Extrait
►
Puis, nous calculons les forces respectives des belligérants, leurs réserves en hommes, leurs ressources financières, industrielles, agricoles, etc. nous examinons les chances favorables que nous réservent les dissentiments intérieurs de l’Autriche et de la Hongrie, ce qui m’amène à dire :

— Il y a aussi un facteur, que nous ne saurions négliger : l’opinion des masses populaires en Allemagne. Il est très important que nous soyons bien informés de ce qui s’y passe. Vous devriez organiser un service de renseignements dans les grands foyers de socialisme, qui sont le plus proches de votre territoire, Berlin, Dresde, Leipzig, Chemnitz, Breslau…

— C’est très difficile à organiser.

— Oui, mais c’est indispensable. Songez que, au lendemain d’une défaite militaire, ce seront sans doute les socialistes allemands qui obligeront la caste des hobereaux à faire la paix. Et, si nous pouvons y aider…

Sazonow sursaute. La voix brève, sèche, il me déclare :

— Ah ! cela non ! non !… La révolution ne sera jamais dans notre jeu !
◄
Consigne 1
D'après l'extrait sur l'entretien avec Sazonow, qui obligera sans doute la caste des hobereaux à faire la paix au lendemain d'une défaite militaire ?
Consigne 2
Reprenez l'extrait sur l'entretien avec Sazonow après sa dernière réplique et rédigez la suite.

Données enregistrées
►
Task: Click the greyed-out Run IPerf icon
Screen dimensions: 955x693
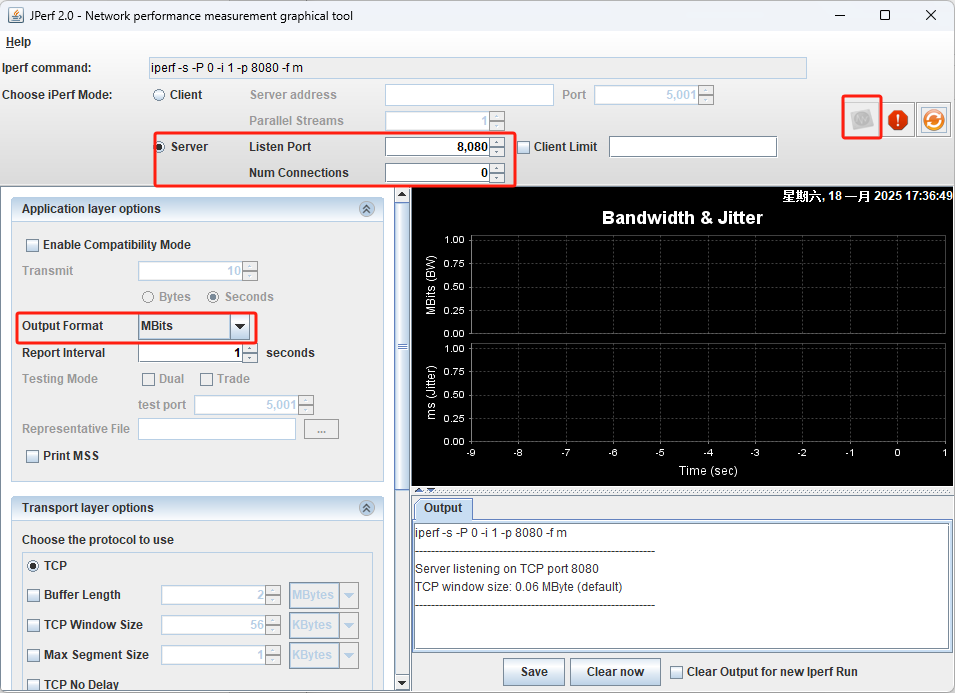Action: (861, 119)
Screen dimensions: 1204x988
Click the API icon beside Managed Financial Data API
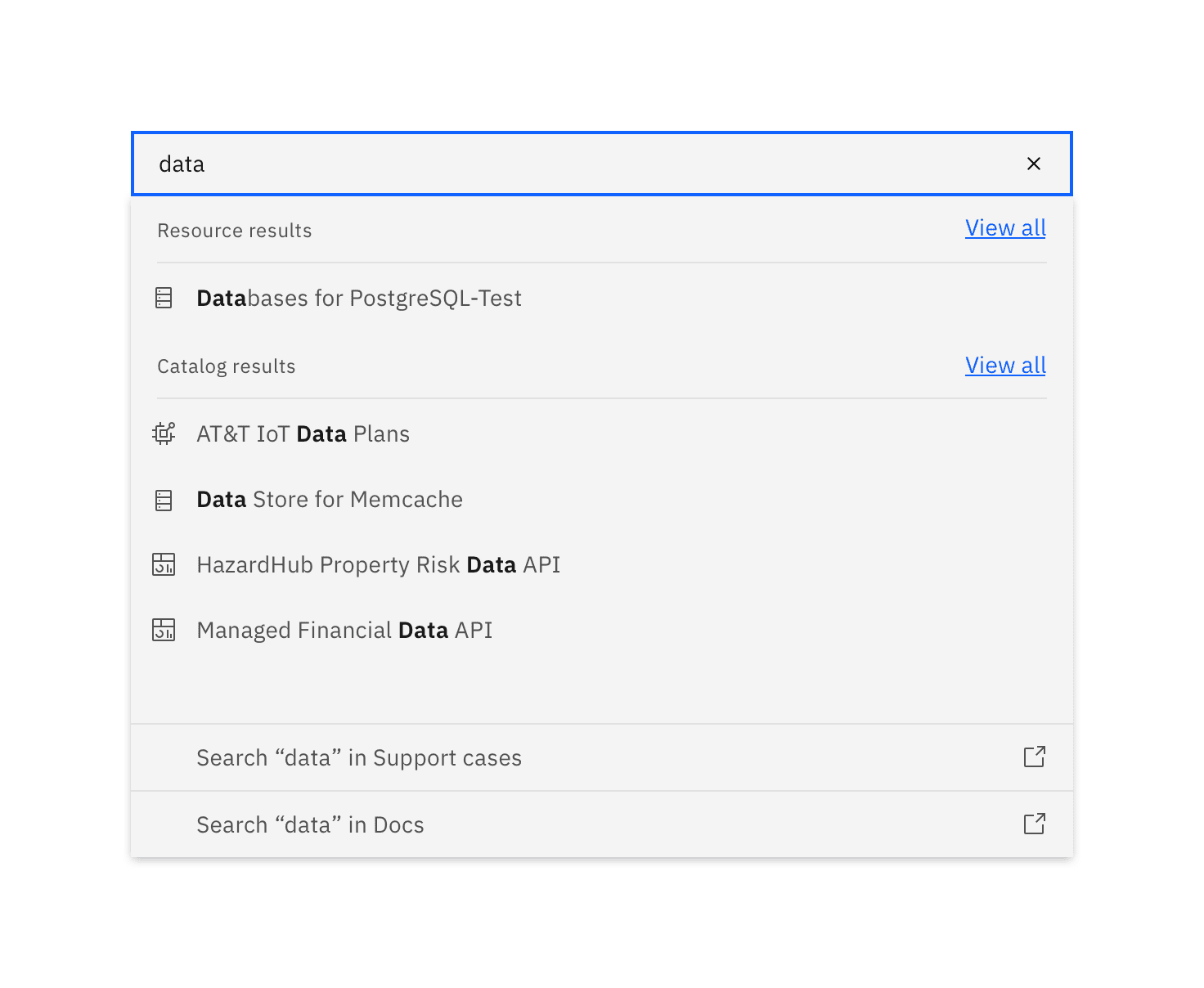(164, 630)
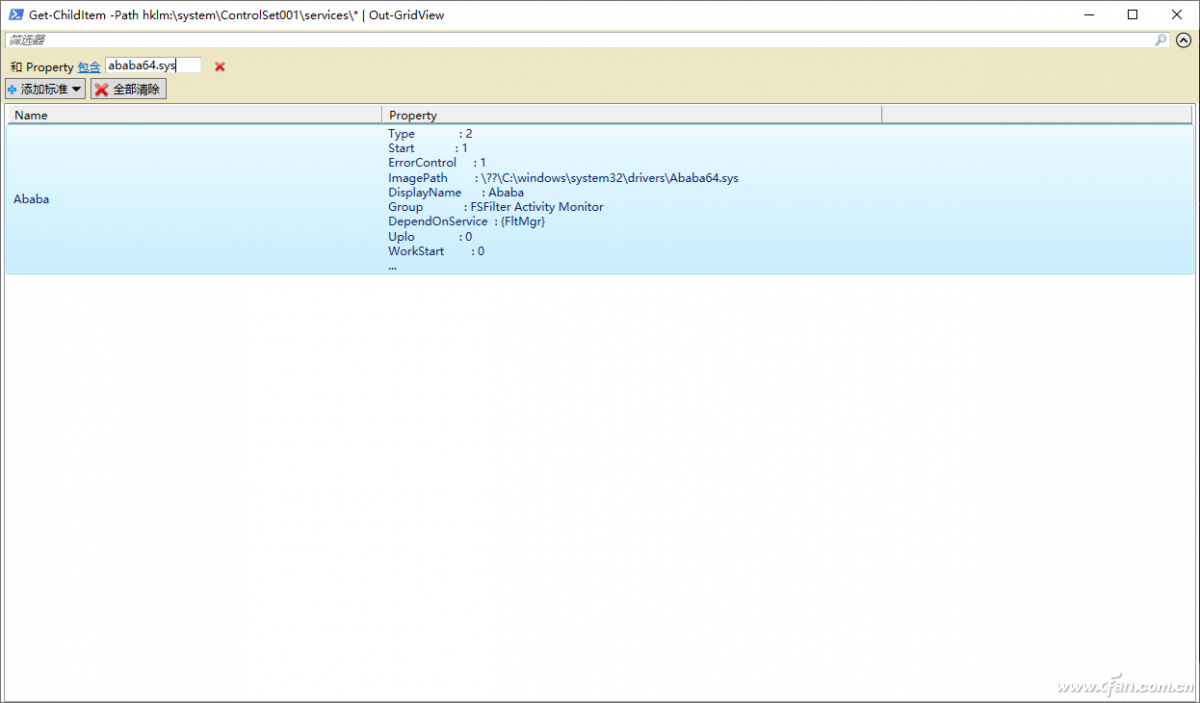Select the Ababa name cell
This screenshot has width=1200, height=703.
point(32,199)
◄
Corrigé 1
Les socialistes allemands.

Corrigé 2
— Soyez sûr qu’elle est dans le jeu de nos ennemis contre vous !… Et l’Allemagne n’attend pas une défaite possible de vos armées, elle n’a même pas attendu la guerre pour se créer des intelligences dans vos milieux ouvriers. Vous ne me contesterez pas que les grèves, qui ont éclaté à Pétersbourg pendant la visite du Président de la République, ont été provoquées par des agents allemands.

— Je ne le sais que trop. Mais, je vous le répète, la révolution ne sera jamais dans notre jeu, même contre l’Allemagne.